Irish government commission calls for new pay review body

Ireland’s Public Service Pay Commission has called for the re-establishment of a dedicated review body to examine pay in the civil and public service, after a government report found that pay caps that apply to top-level staff are leading to staff shortages.
The commission was responding to a report by the Department of Expenditure and Reform, which recommends that public servants no longer be subject to the pay caps introduced following the global financial crash.
The commission said it supports the department’s view that the current approach “is neither desirable nor sustainable”, and argued that the Review Body on Higher Remuneration – which, it said, provided objective, evidence-based assessments to inform pay policy for senior grades between 1969 and 2009 – should be re-constituted. It said the review body could “examine how pay, pensions, and other elements of the remuneration package impact on recruitment and retention”, and consider how to attract the best candidates to apply for top-level posts.

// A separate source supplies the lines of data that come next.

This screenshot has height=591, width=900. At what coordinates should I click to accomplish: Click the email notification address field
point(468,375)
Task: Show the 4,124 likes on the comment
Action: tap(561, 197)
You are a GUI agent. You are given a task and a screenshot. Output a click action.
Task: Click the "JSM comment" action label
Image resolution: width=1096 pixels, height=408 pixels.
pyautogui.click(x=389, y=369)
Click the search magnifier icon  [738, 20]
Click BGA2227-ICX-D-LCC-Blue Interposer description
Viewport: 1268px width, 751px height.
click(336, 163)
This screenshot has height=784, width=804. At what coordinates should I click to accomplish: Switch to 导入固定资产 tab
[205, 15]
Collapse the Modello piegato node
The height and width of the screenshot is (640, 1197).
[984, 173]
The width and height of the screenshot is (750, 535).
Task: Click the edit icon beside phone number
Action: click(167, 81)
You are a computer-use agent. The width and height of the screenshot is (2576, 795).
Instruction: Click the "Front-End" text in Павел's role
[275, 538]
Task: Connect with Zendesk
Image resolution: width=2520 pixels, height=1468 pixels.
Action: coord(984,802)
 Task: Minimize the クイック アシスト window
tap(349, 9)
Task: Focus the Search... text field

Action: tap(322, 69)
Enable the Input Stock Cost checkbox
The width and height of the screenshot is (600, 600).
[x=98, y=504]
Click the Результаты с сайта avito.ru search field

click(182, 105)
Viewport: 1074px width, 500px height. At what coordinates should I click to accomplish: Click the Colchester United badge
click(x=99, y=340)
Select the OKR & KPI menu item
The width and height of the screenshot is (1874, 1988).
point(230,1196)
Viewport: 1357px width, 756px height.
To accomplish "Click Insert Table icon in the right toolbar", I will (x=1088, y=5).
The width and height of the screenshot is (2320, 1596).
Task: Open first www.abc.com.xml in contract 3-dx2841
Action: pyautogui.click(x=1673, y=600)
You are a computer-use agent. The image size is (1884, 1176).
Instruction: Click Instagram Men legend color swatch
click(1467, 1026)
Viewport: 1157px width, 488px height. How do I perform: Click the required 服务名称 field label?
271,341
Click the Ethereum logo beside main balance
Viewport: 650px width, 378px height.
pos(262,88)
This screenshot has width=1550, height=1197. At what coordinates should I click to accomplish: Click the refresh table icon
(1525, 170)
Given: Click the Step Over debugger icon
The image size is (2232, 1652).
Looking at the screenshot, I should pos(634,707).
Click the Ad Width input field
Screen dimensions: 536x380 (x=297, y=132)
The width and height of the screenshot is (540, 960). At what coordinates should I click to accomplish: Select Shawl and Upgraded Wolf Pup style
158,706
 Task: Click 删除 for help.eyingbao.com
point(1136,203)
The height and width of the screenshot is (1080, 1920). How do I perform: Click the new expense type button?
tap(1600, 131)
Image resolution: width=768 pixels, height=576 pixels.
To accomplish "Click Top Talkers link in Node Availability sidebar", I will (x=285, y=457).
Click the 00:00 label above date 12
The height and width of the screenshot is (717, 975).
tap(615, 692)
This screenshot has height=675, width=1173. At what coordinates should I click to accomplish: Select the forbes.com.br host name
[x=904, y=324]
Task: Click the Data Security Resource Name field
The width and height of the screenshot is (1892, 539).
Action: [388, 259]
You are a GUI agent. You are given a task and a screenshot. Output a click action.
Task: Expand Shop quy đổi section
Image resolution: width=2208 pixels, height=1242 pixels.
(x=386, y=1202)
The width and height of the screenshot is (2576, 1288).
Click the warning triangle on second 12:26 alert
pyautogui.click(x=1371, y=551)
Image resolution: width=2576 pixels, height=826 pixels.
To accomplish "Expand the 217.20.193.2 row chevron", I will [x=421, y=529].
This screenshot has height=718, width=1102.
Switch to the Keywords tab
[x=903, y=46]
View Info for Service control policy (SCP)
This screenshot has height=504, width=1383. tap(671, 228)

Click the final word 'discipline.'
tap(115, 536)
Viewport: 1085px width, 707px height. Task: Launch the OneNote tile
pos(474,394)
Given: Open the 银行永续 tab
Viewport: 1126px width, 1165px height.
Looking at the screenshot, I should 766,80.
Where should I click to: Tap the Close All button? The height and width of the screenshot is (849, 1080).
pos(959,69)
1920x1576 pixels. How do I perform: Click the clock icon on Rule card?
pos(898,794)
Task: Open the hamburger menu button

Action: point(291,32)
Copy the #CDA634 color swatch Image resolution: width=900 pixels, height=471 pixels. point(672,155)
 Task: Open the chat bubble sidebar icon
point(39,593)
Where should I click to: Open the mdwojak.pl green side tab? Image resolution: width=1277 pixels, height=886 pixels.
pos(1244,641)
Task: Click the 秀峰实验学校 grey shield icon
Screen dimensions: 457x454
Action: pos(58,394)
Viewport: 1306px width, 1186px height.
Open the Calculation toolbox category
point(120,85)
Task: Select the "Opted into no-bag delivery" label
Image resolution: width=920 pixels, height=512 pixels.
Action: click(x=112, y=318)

The Department of Expenditure and Reform report says evidence suggests that “a number of factors, including the legacy of the caps and limits imposed during the financial crisis, the phased unwinding of financial emergency pay reductions for senior public servants, growing complexity and public scrutiny of roles, and an emerging pay deficit with the private sector, are combining to present challenges to recruitment and retention at senior levels in the public service”.
The report highlights the government’s introduction in 2011 of a pay ceiling of €200,000 (US$223,000) for senior public servants, and suggests that top public servants – of which there are around 1,000 in Ireland – are underpaid by as much as 30%.
Difficulty attracting the right calibre of external applicants
The report also notes that there’s been a fall in the proportion of applicants from the private sector who succeed in securing jobs. “This raises the concern that, as well as a decline in the percentage of applications from outside the civil and public service in recent years, senior posts may not be attracting the right calibre of external applicants,” it said.
It adds that pay rates are currently being determined on an ad-hoc basis, without a consistent and objective policy support structure, in an effort to attract candidates for certain roles.
“Without an objective mechanism for pay determination at these levels, it will become more and more difficult to effectively manage senior leadership remuneration and provide an adequate remuneration package to attract and retain top talent,” the report says.
Public expenditure and reform minister Paschal Donohoe said he has instructed his officials to evaluate the commission’s proposal to re-establish the review body, adding that his department is engaging with parties “on a possible mechanism that could form part of a future pay agreement”.
Allowing the pay cap for executives of top level staff in government to be removed sparks feelings of elitism. Pay inequity between the lower/mid level payed employees and the senior/executive class might be considered one of the factors that gave rise to the union movement in the last century. Incentivizing the employment of potential senior staff with higher pay beyond that available for that individual in the private sector provides for a culture where money is the driving factor for senior public servants. It would help generate a feeling of them vs us amongst the workforce, a source of tension that could be detrimental to a smoothly running public service. Consideration should be given to opening the ceiling cap but tying any pay increase to the average of the pay increases afforded other employees within the Department. Many governments already tie pay incentive bonuses to successful or exemplary outcomes to a particular file, though care must be taken so that accepting files based solely because of the bonus incentives does not become an issue.